Records You Need to Keep

The IRS requires you to document four elements for every business meal you deduct. These aren’t suggestions. Without them, the deduction gets denied outright.1Office of the Law Revision Counsel. 26 USC 274 – Disallowance of Certain Entertainment Etc Expenses

  • Amount: The total cost of the meal, including tax and tip.
  • Time and place: The date and the name and location of the restaurant or venue.
  • Business purpose: A brief note explaining why the meal was a business expense. “Discussed Q3 project timeline with client” works. “Business lunch” doesn’t.
  • Business relationship: The name of each person at the meal and their connection to your business (client, vendor, prospective customer, etc.).

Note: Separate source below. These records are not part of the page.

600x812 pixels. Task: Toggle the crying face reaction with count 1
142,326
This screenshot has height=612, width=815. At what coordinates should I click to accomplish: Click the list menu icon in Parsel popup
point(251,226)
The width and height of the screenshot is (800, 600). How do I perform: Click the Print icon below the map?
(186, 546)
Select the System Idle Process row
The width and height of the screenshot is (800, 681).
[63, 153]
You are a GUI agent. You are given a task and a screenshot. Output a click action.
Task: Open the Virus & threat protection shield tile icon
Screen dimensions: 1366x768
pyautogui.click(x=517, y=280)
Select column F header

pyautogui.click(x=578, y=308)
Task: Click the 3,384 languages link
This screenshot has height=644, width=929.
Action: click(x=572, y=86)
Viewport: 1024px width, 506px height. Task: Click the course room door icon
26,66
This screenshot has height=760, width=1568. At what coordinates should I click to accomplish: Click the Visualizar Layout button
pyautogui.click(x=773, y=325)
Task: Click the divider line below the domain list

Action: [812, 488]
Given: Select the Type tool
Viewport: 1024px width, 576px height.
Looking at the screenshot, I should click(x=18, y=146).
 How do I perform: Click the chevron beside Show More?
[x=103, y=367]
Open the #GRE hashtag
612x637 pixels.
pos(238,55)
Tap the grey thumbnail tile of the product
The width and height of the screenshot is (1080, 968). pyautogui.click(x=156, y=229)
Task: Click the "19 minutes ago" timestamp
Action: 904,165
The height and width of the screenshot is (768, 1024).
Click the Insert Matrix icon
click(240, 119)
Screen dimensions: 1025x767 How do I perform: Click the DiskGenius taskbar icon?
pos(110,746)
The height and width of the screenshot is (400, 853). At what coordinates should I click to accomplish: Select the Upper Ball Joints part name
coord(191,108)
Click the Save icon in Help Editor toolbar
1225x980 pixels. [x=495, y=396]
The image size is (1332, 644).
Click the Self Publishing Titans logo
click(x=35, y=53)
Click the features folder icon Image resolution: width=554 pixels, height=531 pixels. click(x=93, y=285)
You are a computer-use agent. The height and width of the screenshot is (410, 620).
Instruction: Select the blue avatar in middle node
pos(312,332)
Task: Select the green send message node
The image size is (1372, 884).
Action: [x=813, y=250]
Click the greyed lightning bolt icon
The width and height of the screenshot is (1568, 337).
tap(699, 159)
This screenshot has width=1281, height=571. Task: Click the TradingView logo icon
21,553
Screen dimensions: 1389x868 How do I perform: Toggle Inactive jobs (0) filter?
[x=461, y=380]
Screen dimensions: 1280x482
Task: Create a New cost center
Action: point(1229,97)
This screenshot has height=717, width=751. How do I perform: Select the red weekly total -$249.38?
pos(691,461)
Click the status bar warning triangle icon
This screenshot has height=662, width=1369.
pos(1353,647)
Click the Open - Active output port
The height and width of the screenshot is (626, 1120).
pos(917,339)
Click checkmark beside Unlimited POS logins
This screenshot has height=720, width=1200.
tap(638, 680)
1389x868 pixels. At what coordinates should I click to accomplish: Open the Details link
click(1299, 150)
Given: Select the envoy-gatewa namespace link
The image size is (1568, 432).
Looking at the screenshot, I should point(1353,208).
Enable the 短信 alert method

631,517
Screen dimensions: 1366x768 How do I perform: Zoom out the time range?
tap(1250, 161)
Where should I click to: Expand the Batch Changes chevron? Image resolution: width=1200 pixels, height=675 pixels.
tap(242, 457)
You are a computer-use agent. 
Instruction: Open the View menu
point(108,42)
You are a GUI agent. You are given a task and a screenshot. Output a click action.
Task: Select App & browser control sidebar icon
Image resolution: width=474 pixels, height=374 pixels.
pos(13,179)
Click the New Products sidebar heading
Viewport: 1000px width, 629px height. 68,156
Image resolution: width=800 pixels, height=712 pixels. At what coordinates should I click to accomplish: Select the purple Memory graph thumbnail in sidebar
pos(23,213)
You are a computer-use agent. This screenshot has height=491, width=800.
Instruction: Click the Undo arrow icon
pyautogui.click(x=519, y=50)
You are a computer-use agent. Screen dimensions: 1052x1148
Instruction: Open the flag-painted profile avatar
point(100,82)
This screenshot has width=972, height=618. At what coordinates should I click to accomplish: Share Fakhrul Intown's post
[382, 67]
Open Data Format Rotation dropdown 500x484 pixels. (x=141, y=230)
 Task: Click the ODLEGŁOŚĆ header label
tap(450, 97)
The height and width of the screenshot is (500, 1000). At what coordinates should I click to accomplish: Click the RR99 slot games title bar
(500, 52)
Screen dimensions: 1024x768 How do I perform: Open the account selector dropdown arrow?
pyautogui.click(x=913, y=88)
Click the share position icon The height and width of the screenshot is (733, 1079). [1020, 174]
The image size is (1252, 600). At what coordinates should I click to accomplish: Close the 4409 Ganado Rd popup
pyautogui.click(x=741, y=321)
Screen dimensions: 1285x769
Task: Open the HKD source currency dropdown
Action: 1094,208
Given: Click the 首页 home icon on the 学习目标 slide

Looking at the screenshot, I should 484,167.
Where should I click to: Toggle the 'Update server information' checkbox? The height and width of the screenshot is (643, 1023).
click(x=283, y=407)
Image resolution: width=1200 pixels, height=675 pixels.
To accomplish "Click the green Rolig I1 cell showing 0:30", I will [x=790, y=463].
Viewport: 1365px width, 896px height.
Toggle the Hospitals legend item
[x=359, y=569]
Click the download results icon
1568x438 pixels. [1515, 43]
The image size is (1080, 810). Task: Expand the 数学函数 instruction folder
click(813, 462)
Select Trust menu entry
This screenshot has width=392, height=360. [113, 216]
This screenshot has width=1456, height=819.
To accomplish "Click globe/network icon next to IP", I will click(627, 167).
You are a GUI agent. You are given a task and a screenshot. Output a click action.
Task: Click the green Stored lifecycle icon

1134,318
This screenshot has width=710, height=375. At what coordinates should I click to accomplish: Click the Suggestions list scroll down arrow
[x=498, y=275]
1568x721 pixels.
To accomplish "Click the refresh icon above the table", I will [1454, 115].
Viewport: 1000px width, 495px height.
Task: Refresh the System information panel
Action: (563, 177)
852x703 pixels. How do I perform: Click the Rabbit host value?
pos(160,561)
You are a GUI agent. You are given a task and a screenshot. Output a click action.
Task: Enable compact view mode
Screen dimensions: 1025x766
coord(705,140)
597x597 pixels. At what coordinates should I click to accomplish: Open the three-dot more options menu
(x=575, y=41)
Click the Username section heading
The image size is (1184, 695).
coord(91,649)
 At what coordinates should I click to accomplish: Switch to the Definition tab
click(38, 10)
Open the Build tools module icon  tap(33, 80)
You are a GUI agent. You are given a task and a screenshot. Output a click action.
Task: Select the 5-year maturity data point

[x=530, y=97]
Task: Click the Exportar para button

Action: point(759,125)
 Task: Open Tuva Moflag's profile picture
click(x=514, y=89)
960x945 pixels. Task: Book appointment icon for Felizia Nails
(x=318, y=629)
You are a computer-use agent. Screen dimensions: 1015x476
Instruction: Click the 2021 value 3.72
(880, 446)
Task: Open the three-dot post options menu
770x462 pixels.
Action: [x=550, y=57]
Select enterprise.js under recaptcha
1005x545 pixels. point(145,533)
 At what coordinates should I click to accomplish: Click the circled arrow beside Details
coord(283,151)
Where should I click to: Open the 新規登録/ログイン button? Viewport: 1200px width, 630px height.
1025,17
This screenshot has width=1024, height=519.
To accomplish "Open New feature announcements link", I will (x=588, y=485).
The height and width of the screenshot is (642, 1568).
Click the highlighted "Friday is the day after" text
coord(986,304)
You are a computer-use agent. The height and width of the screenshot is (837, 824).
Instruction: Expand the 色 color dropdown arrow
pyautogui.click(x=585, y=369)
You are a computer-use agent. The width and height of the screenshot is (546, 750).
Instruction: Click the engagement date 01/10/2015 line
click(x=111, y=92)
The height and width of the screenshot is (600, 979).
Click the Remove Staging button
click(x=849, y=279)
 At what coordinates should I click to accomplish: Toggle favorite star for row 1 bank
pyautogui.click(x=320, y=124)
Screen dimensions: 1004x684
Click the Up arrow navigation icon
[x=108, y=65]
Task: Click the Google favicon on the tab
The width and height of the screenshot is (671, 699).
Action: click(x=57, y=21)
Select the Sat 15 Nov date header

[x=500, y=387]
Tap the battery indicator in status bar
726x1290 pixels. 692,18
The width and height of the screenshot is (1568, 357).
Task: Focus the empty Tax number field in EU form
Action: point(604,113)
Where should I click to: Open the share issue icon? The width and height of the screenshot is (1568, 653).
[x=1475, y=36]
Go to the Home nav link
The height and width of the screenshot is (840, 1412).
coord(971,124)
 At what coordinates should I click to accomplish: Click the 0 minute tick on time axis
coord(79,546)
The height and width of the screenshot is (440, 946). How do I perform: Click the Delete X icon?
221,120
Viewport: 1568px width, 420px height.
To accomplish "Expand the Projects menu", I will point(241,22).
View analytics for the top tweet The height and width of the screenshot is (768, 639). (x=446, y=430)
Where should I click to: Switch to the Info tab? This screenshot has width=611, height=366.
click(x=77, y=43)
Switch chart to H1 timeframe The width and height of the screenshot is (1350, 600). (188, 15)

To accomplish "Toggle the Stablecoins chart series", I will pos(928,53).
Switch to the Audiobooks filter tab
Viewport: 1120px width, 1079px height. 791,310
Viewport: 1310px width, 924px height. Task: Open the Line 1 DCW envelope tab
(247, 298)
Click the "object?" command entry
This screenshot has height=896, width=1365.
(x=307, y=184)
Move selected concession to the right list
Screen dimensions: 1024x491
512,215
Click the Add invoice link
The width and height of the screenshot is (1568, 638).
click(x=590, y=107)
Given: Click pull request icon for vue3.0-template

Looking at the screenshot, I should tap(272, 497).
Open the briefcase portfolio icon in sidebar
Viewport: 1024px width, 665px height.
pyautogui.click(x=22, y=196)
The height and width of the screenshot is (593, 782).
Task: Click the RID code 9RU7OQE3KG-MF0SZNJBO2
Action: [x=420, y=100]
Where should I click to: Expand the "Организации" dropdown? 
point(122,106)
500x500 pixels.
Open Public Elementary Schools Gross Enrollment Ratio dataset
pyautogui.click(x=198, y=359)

Record these details at or near the time of the meal. A note jotted on the back of the receipt that same day is far more credible than a spreadsheet reconstructed from memory at tax time.

The $75 Receipt Rule

You don’t actually need a physical receipt for meal expenses under $75. IRS Publication 463 carves out an exception for non-lodging expenses below that threshold.11Internal Revenue Service. Publication 463 – Travel Gift and Car Expenses But this only excuses you from keeping the receipt itself. You still need to record the amount, date, place, business purpose, and who was there. A credit card statement showing a $42 charge at a restaurant, combined with a log entry noting the business purpose and attendees, covers you even without the itemized receipt.

Digital Records Are Acceptable

The IRS has accepted electronic storage of tax records since Revenue Procedure 97-22. You can photograph receipts with your phone and discard the paper copies, as long as the images are legible, stored reliably, and available if the IRS asks to see them during an examination.12Internal Revenue Service. Rev Proc 97-22 Electronic Storage of Tax Books and Records Expense-tracking apps that capture a photo, tag the business purpose, and log the attendees handle most of the documentation requirements in one step. The best time to adopt one of those tools is before your next business meal, not the week before your tax return is due.